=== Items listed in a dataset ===
= Beginning of Section =

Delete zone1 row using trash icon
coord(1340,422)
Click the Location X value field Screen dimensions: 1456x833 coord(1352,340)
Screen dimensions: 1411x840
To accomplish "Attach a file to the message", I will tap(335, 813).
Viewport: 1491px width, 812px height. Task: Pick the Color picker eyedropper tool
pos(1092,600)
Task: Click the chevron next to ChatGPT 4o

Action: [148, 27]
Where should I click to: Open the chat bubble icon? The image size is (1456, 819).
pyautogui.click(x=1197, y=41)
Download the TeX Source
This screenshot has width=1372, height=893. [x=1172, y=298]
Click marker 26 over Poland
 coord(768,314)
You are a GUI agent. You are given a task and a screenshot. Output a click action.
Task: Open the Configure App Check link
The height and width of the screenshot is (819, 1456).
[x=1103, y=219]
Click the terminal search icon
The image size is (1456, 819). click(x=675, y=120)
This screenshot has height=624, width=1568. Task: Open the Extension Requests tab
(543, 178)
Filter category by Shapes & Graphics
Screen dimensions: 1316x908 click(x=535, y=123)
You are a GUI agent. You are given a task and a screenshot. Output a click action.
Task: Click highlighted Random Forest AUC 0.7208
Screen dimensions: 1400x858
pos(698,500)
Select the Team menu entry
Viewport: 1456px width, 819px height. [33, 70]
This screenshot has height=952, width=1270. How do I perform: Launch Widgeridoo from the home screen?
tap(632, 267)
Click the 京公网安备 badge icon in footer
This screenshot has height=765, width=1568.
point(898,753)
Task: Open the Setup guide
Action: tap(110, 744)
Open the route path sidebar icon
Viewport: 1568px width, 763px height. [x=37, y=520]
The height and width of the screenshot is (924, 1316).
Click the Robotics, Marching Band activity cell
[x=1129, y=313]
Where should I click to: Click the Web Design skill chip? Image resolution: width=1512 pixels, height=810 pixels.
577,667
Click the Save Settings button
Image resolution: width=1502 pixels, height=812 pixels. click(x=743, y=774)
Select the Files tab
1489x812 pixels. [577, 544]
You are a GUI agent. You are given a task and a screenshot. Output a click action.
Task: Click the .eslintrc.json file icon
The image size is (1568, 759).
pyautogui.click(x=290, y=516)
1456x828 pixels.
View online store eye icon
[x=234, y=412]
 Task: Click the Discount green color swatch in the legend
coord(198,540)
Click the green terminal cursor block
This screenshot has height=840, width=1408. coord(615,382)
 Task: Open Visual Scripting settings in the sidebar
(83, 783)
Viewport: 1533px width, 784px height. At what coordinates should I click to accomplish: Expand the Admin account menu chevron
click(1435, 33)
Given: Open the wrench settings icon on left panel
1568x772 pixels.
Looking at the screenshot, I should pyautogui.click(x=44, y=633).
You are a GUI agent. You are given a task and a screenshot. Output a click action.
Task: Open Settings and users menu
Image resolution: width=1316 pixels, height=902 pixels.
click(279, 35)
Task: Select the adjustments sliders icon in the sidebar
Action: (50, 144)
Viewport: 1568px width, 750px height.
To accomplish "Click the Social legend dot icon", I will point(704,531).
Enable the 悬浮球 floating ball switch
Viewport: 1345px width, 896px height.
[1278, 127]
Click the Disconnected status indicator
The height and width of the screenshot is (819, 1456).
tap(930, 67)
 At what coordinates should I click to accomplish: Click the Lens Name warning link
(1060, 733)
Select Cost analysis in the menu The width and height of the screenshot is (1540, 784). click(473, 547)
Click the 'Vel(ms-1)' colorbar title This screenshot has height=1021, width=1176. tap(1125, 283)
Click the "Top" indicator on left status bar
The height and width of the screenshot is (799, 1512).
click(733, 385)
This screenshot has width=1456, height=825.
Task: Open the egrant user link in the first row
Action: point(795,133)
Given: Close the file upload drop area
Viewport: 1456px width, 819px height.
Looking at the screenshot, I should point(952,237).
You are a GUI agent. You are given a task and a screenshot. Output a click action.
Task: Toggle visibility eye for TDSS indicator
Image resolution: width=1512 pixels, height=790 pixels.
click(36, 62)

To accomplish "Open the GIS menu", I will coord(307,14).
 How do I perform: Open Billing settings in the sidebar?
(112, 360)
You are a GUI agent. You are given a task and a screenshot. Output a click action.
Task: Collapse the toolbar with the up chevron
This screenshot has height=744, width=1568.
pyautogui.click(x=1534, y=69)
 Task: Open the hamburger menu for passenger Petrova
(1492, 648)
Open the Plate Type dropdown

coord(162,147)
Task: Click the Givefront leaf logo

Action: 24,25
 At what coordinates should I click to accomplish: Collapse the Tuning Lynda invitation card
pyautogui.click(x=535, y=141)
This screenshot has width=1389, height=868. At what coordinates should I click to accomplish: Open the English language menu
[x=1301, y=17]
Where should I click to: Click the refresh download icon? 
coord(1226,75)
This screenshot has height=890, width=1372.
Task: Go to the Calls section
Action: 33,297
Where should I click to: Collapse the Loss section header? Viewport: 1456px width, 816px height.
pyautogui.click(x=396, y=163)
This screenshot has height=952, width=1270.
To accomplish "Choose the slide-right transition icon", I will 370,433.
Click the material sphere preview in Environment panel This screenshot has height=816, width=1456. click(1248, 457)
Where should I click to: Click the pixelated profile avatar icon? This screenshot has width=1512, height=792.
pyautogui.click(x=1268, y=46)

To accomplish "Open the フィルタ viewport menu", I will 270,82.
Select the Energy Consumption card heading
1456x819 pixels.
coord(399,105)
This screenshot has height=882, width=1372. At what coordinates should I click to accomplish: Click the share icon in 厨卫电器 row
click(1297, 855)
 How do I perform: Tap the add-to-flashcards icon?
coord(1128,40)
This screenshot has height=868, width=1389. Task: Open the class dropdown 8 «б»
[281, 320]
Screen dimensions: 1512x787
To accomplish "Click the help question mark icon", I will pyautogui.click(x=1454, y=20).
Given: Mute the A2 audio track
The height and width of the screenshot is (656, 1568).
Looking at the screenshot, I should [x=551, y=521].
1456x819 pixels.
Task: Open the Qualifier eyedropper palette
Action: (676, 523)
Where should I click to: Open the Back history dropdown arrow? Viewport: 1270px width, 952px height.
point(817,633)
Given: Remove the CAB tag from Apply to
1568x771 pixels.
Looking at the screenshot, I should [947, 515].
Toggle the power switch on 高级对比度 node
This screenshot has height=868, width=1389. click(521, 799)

= End of Section =

Print all the data exactly.

=== Written solution ===
Delete zone1 row using trash icon
coord(1340,422)
Click the Location X value field Screen dimensions: 1456x833 coord(1352,340)
Screen dimensions: 1411x840
To accomplish "Attach a file to the message", I will tap(335, 813).
Viewport: 1491px width, 812px height. Task: Pick the Color picker eyedropper tool
pos(1092,600)
Task: Click the chevron next to ChatGPT 4o

Action: [148, 27]
Where should I click to: Open the chat bubble icon? The image size is (1456, 819).
pyautogui.click(x=1197, y=41)
Download the TeX Source
This screenshot has width=1372, height=893. [x=1172, y=298]
Click marker 26 over Poland
 coord(768,314)
You are a GUI agent. You are given a task and a screenshot. Output a click action.
Task: Open the Configure App Check link
The height and width of the screenshot is (819, 1456).
[x=1103, y=219]
Click the terminal search icon
The image size is (1456, 819). click(x=675, y=120)
This screenshot has height=624, width=1568. Task: Open the Extension Requests tab
(543, 178)
Filter category by Shapes & Graphics
Screen dimensions: 1316x908 click(x=535, y=123)
You are a GUI agent. You are given a task and a screenshot. Output a click action.
Task: Click highlighted Random Forest AUC 0.7208
Screen dimensions: 1400x858
pos(698,500)
Select the Team menu entry
Viewport: 1456px width, 819px height. [33, 70]
This screenshot has height=952, width=1270. How do I perform: Launch Widgeridoo from the home screen?
tap(632, 267)
Click the 京公网安备 badge icon in footer
This screenshot has height=765, width=1568.
point(898,753)
Task: Open the Setup guide
Action: tap(110, 744)
Open the route path sidebar icon
Viewport: 1568px width, 763px height. [x=37, y=520]
The height and width of the screenshot is (924, 1316).
Click the Robotics, Marching Band activity cell
[x=1129, y=313]
Where should I click to: Click the Web Design skill chip? Image resolution: width=1512 pixels, height=810 pixels.
577,667
Click the Save Settings button
Image resolution: width=1502 pixels, height=812 pixels. click(x=743, y=774)
Select the Files tab
1489x812 pixels. [577, 544]
You are a GUI agent. You are given a task and a screenshot. Output a click action.
Task: Click the .eslintrc.json file icon
The image size is (1568, 759).
pyautogui.click(x=290, y=516)
1456x828 pixels.
View online store eye icon
[x=234, y=412]
 Task: Click the Discount green color swatch in the legend
coord(198,540)
Click the green terminal cursor block
This screenshot has height=840, width=1408. coord(615,382)
 Task: Open Visual Scripting settings in the sidebar
(83, 783)
Viewport: 1533px width, 784px height. At what coordinates should I click to accomplish: Expand the Admin account menu chevron
click(1435, 33)
Given: Open the wrench settings icon on left panel
1568x772 pixels.
Looking at the screenshot, I should pyautogui.click(x=44, y=633).
You are a GUI agent. You are given a task and a screenshot. Output a click action.
Task: Open Settings and users menu
Image resolution: width=1316 pixels, height=902 pixels.
click(279, 35)
Task: Select the adjustments sliders icon in the sidebar
Action: (50, 144)
Viewport: 1568px width, 750px height.
To accomplish "Click the Social legend dot icon", I will point(704,531).
Enable the 悬浮球 floating ball switch
Viewport: 1345px width, 896px height.
[1278, 127]
Click the Disconnected status indicator
The height and width of the screenshot is (819, 1456).
tap(930, 67)
 At what coordinates should I click to accomplish: Click the Lens Name warning link
(1060, 733)
Select Cost analysis in the menu The width and height of the screenshot is (1540, 784). click(473, 547)
Click the 'Vel(ms-1)' colorbar title This screenshot has height=1021, width=1176. tap(1125, 283)
Click the "Top" indicator on left status bar
The height and width of the screenshot is (799, 1512).
click(733, 385)
This screenshot has width=1456, height=825.
Task: Open the egrant user link in the first row
Action: point(795,133)
Given: Close the file upload drop area
Viewport: 1456px width, 819px height.
Looking at the screenshot, I should point(952,237).
You are a GUI agent. You are given a task and a screenshot. Output a click action.
Task: Toggle visibility eye for TDSS indicator
Image resolution: width=1512 pixels, height=790 pixels.
click(36, 62)

To accomplish "Open the GIS menu", I will coord(307,14).
 How do I perform: Open Billing settings in the sidebar?
(112, 360)
You are a GUI agent. You are given a task and a screenshot. Output a click action.
Task: Collapse the toolbar with the up chevron
This screenshot has height=744, width=1568.
pyautogui.click(x=1534, y=69)
 Task: Open the hamburger menu for passenger Petrova
(1492, 648)
Open the Plate Type dropdown

coord(162,147)
Task: Click the Givefront leaf logo

Action: 24,25
 At what coordinates should I click to accomplish: Collapse the Tuning Lynda invitation card
pyautogui.click(x=535, y=141)
This screenshot has width=1389, height=868. At what coordinates should I click to accomplish: Open the English language menu
[x=1301, y=17]
Where should I click to: Click the refresh download icon? 
coord(1226,75)
This screenshot has height=890, width=1372.
Task: Go to the Calls section
Action: 33,297
Where should I click to: Collapse the Loss section header? Viewport: 1456px width, 816px height.
pyautogui.click(x=396, y=163)
This screenshot has height=952, width=1270.
To accomplish "Choose the slide-right transition icon", I will 370,433.
Click the material sphere preview in Environment panel This screenshot has height=816, width=1456. click(1248, 457)
Where should I click to: Click the pixelated profile avatar icon? This screenshot has width=1512, height=792.
pyautogui.click(x=1268, y=46)

To accomplish "Open the フィルタ viewport menu", I will 270,82.
Select the Energy Consumption card heading
1456x819 pixels.
coord(399,105)
This screenshot has height=882, width=1372. At what coordinates should I click to accomplish: Click the share icon in 厨卫电器 row
click(1297, 855)
 How do I perform: Tap the add-to-flashcards icon?
coord(1128,40)
This screenshot has height=868, width=1389. Task: Open the class dropdown 8 «б»
[281, 320]
Screen dimensions: 1512x787
To accomplish "Click the help question mark icon", I will pyautogui.click(x=1454, y=20).
Given: Mute the A2 audio track
The height and width of the screenshot is (656, 1568).
Looking at the screenshot, I should [x=551, y=521].
1456x819 pixels.
Task: Open the Qualifier eyedropper palette
Action: (676, 523)
Where should I click to: Open the Back history dropdown arrow? Viewport: 1270px width, 952px height.
point(817,633)
Given: Remove the CAB tag from Apply to
1568x771 pixels.
Looking at the screenshot, I should [947, 515].
Toggle the power switch on 高级对比度 node
This screenshot has height=868, width=1389. click(521, 799)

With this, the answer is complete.